- _Goal_
Recast the lines from the one containing "The image size is (1120, 880)." through the one containing "will (x=1350, y=211).", both included, as a JSON list of strings with one string per line and blank lines left out.

(begin)

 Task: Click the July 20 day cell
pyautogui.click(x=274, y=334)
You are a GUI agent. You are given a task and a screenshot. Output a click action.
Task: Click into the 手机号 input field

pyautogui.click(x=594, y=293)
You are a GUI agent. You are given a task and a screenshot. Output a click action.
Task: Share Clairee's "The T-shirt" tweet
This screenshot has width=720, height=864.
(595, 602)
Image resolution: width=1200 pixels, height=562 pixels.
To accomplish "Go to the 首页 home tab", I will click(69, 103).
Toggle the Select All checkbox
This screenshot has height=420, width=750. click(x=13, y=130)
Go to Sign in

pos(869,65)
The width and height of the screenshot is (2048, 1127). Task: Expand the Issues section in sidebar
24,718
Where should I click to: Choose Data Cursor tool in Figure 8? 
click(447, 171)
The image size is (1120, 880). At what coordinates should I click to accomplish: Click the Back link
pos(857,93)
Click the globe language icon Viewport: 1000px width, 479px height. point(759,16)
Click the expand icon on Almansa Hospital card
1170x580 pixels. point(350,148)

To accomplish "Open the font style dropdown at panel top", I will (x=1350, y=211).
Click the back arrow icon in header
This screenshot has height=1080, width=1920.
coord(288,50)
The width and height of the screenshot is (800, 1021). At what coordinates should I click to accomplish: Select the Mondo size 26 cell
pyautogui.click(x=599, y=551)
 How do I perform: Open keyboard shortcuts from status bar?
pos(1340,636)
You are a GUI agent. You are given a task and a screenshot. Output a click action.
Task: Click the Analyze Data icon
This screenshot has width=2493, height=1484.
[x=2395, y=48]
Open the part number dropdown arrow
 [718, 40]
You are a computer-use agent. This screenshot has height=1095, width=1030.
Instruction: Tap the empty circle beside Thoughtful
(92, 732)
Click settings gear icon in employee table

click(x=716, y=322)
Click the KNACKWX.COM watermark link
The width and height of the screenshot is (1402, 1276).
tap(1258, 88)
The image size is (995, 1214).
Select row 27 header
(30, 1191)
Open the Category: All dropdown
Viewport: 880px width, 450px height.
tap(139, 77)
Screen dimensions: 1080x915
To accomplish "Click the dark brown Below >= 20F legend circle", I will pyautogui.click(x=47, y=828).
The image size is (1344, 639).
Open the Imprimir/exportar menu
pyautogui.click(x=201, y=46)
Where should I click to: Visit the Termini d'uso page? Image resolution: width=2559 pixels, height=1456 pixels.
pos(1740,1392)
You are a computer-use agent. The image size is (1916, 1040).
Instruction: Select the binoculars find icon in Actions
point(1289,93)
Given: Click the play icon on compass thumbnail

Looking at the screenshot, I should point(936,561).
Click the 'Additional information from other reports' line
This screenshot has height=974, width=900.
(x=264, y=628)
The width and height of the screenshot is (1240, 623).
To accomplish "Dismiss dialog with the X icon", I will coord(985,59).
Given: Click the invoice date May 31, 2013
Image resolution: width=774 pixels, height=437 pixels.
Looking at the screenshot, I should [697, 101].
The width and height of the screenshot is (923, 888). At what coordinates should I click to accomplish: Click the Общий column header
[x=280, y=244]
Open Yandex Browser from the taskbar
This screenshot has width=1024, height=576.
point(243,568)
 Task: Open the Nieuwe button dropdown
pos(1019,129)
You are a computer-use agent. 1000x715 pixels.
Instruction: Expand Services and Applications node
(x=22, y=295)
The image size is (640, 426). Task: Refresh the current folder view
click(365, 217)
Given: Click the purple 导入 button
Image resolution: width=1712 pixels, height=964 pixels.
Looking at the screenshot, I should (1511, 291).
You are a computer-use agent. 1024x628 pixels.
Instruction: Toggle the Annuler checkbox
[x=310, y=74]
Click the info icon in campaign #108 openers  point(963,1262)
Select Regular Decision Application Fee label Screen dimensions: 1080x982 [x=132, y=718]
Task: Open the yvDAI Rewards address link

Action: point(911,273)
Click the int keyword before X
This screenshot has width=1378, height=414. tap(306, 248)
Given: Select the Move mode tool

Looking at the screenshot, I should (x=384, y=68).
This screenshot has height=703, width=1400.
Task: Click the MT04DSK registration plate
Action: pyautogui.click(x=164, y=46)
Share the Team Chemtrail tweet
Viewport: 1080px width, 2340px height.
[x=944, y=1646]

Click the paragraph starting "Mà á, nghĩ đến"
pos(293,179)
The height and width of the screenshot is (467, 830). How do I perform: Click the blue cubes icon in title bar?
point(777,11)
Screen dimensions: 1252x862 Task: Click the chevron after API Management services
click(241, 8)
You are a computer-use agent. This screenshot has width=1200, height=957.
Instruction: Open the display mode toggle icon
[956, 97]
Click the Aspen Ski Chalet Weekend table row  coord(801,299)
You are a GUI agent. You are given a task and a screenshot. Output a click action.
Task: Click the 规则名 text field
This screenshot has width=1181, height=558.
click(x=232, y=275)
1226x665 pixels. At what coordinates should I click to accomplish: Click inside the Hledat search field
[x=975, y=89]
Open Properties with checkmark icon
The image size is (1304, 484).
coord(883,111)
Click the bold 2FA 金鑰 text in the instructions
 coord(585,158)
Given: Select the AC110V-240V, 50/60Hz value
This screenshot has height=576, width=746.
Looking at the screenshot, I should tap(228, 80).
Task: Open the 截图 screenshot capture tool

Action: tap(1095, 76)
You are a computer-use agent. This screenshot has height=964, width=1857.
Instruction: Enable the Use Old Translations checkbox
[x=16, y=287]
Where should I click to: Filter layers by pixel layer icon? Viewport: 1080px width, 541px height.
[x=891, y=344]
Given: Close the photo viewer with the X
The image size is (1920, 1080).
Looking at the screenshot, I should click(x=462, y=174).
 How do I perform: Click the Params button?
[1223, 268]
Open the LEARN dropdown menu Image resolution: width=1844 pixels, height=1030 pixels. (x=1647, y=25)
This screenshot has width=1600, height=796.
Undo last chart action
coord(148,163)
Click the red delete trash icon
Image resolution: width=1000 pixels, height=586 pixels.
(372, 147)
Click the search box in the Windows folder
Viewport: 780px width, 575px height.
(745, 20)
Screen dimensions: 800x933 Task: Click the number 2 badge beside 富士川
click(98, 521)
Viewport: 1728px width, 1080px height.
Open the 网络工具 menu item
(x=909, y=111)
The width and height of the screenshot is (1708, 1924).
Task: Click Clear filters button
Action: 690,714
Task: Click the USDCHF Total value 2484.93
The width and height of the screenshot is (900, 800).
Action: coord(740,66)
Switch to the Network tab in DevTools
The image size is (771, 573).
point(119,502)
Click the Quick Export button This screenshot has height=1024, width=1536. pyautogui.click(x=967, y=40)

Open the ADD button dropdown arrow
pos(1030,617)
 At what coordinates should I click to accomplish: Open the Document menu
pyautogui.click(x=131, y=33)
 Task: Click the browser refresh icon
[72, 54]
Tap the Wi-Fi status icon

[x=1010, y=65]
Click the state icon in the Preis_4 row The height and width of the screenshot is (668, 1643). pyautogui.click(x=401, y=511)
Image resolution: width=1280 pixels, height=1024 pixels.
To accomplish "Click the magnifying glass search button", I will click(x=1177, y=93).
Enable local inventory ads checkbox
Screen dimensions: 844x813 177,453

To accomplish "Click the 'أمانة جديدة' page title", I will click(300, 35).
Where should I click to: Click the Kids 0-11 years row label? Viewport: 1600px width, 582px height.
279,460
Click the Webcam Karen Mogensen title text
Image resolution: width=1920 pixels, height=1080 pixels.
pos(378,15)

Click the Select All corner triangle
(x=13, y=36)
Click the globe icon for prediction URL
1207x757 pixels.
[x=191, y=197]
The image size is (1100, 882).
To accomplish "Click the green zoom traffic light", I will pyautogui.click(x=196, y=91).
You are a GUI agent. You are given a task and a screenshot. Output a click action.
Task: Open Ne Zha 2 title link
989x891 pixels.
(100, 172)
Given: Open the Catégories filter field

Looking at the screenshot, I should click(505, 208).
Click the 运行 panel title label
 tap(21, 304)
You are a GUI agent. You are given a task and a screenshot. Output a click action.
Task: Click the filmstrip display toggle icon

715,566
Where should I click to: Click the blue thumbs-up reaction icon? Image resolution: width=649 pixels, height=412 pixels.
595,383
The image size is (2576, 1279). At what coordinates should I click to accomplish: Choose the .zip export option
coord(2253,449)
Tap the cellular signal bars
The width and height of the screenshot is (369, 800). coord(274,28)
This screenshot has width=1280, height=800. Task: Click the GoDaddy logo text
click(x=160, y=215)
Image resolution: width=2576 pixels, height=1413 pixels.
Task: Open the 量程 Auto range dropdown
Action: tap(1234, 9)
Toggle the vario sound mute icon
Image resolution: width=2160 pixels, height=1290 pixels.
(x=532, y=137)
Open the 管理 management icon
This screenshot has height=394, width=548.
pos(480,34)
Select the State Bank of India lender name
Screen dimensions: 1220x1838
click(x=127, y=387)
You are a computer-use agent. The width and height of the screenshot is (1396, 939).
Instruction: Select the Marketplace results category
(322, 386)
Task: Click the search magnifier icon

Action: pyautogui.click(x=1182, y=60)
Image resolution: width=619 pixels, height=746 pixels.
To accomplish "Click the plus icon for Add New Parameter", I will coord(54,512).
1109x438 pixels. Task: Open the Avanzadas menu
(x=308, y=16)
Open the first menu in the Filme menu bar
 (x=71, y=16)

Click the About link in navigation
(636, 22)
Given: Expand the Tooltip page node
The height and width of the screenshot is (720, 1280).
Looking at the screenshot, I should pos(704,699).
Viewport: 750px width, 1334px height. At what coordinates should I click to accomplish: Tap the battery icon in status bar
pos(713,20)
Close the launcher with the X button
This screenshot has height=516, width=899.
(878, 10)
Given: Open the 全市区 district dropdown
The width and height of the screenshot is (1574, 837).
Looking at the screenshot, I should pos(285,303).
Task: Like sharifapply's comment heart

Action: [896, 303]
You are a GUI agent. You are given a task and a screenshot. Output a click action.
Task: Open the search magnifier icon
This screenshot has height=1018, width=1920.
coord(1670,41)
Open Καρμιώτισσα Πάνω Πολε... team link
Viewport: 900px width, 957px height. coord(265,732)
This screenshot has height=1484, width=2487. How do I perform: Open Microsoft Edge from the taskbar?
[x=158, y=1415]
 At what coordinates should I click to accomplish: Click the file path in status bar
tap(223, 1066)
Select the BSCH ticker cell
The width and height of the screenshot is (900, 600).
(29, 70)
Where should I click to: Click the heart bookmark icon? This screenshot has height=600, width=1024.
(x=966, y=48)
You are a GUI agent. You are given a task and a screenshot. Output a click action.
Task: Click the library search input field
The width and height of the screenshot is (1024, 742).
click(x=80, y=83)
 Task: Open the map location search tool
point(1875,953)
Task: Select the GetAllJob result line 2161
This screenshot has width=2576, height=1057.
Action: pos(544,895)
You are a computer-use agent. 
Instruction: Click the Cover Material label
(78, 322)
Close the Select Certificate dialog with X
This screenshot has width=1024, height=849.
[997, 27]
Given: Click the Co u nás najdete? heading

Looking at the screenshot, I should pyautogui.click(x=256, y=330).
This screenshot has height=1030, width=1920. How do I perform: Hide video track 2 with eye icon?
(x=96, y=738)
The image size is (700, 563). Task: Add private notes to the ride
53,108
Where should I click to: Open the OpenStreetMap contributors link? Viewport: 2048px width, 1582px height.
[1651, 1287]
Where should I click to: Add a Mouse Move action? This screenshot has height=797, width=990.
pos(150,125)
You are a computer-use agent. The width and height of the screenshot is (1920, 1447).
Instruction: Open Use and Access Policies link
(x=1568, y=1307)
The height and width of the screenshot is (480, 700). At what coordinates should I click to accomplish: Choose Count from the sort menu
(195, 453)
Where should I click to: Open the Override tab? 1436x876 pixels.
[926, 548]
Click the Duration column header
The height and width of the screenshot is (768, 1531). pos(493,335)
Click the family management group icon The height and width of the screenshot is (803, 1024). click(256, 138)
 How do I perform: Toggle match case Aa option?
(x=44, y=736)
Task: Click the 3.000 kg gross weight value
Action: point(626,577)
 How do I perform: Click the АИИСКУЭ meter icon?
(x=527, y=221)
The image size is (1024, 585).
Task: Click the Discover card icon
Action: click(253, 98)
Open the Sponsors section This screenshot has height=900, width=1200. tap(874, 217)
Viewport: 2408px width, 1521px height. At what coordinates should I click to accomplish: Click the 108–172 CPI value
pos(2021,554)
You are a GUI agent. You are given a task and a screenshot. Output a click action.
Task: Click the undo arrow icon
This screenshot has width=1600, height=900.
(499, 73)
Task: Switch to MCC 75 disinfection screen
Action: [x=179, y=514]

(end)

- _Solution below_
[
  "The image size is (1120, 880). At what coordinates should I click to accomplish: Click the Back link",
  "pos(857,93)",
  "Click the globe language icon Viewport: 1000px width, 479px height. point(759,16)",
  "Click the expand icon on Almansa Hospital card",
  "1170x580 pixels. point(350,148)",
  "To accomplish \"Open the font style dropdown at panel top\", I will (x=1350, y=211)."
]